1. Introduction
In recent years, with the continuous improvement of the metro network, the metro has become one of the basic guaranteed facilities for the traffic operation of large cities in China. By the end of 2021, there were 283 [
1] metro operating lines opened in 50 cities nationwide, with a total operating line length of 9206.8 km. Due to its on-time, fast, and comfortable features attracting a large number of passengers, the national urban metro completed 23.71 billion passenger trips in 2021, an increase of about 35% compared with 2020. At the same time, as more and more residents take metro as the preferred mode of transportation for daily travel, its share of public transportation is also growing. The share ratio of national metro passenger volume to total public transportation passenger volume has increased from 38.7% in 2020 to 43.4% in 2021, among which eight cities, namely Beijing, Shanghai, Guangzhou, Chengdu, Shenzhen, Nanjing, Nanning, and Hangzhou, have a share ratio of metro passenger volume to public transportation of more than 50%, which indicates that China’s demand for metro is growing and it is playing an extremely important role in the transportation of many big cities.
However, the huge passenger flow adds more challenges to the daily operation of the metro.

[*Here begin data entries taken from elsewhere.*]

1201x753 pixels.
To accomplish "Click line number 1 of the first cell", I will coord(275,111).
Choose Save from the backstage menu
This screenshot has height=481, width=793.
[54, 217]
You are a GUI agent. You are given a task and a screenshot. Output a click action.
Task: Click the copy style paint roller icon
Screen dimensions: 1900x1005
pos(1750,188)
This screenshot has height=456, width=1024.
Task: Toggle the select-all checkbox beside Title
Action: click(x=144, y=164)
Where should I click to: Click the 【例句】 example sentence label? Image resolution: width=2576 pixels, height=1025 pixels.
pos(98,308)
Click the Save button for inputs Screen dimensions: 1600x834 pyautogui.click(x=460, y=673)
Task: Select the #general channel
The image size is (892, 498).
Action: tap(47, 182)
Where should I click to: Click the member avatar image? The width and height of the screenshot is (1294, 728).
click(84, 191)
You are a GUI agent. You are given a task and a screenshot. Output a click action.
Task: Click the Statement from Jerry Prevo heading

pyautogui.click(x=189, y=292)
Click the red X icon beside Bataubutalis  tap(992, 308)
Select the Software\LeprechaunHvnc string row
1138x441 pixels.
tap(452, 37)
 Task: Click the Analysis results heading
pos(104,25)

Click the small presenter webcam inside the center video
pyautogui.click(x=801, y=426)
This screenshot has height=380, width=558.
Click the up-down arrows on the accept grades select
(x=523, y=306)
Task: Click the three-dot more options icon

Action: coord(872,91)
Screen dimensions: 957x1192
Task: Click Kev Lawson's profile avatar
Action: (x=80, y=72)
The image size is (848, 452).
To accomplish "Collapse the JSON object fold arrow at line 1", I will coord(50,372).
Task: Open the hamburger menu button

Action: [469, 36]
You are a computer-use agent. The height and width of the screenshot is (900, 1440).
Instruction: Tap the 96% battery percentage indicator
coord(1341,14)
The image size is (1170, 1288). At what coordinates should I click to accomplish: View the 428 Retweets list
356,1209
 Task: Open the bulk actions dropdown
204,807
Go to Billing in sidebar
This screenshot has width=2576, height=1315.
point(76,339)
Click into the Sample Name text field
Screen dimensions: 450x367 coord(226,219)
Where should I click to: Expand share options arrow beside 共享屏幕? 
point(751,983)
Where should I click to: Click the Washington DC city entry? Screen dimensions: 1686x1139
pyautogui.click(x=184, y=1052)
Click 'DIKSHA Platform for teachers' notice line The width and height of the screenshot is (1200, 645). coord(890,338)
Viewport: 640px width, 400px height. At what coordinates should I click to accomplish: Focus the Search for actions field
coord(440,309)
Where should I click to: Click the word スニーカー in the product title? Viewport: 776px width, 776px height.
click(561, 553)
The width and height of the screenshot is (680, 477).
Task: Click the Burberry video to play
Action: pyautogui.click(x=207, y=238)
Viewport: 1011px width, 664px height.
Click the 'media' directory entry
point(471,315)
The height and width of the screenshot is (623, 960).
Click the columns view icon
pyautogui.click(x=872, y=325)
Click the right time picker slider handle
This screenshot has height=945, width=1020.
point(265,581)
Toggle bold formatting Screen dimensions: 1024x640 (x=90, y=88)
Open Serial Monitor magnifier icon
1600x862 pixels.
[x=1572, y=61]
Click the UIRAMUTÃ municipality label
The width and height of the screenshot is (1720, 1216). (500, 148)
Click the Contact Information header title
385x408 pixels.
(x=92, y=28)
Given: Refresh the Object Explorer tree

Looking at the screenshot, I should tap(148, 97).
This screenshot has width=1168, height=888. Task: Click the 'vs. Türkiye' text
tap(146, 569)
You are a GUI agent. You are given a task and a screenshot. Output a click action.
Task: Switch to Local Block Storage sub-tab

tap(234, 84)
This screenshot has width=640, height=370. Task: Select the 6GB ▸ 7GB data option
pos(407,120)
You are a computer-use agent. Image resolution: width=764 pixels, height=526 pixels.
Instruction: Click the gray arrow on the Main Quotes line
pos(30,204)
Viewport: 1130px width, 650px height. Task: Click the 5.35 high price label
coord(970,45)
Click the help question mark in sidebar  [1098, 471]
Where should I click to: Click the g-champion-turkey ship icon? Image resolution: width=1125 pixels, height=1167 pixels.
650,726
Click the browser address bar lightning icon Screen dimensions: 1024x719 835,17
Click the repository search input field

Crowded carriages and waiting lounges, difficult walking facilities in and out of stations, and transfer lanes have led to a series of problems such as reduced efficiency, service level, and safety of passengers entering and exiting stations and transferring to and from stations. The study of walking time in metro stations is useful for operators to make preliminary assessments of the level of walking service in stations and improve station services. At the same time, passenger flow is the basis for developing and coordinating operation plans, and walking time, as a highly variable part of the travel time chain, is an important basis for improving the accuracy of passenger flow allocation. Finally, for companies providing passenger path planning, such as Baidu, Gaode, and other route planning companies, they need to use walking time parameters to improve the reference time for path planning, and thus provide more accurate planning services.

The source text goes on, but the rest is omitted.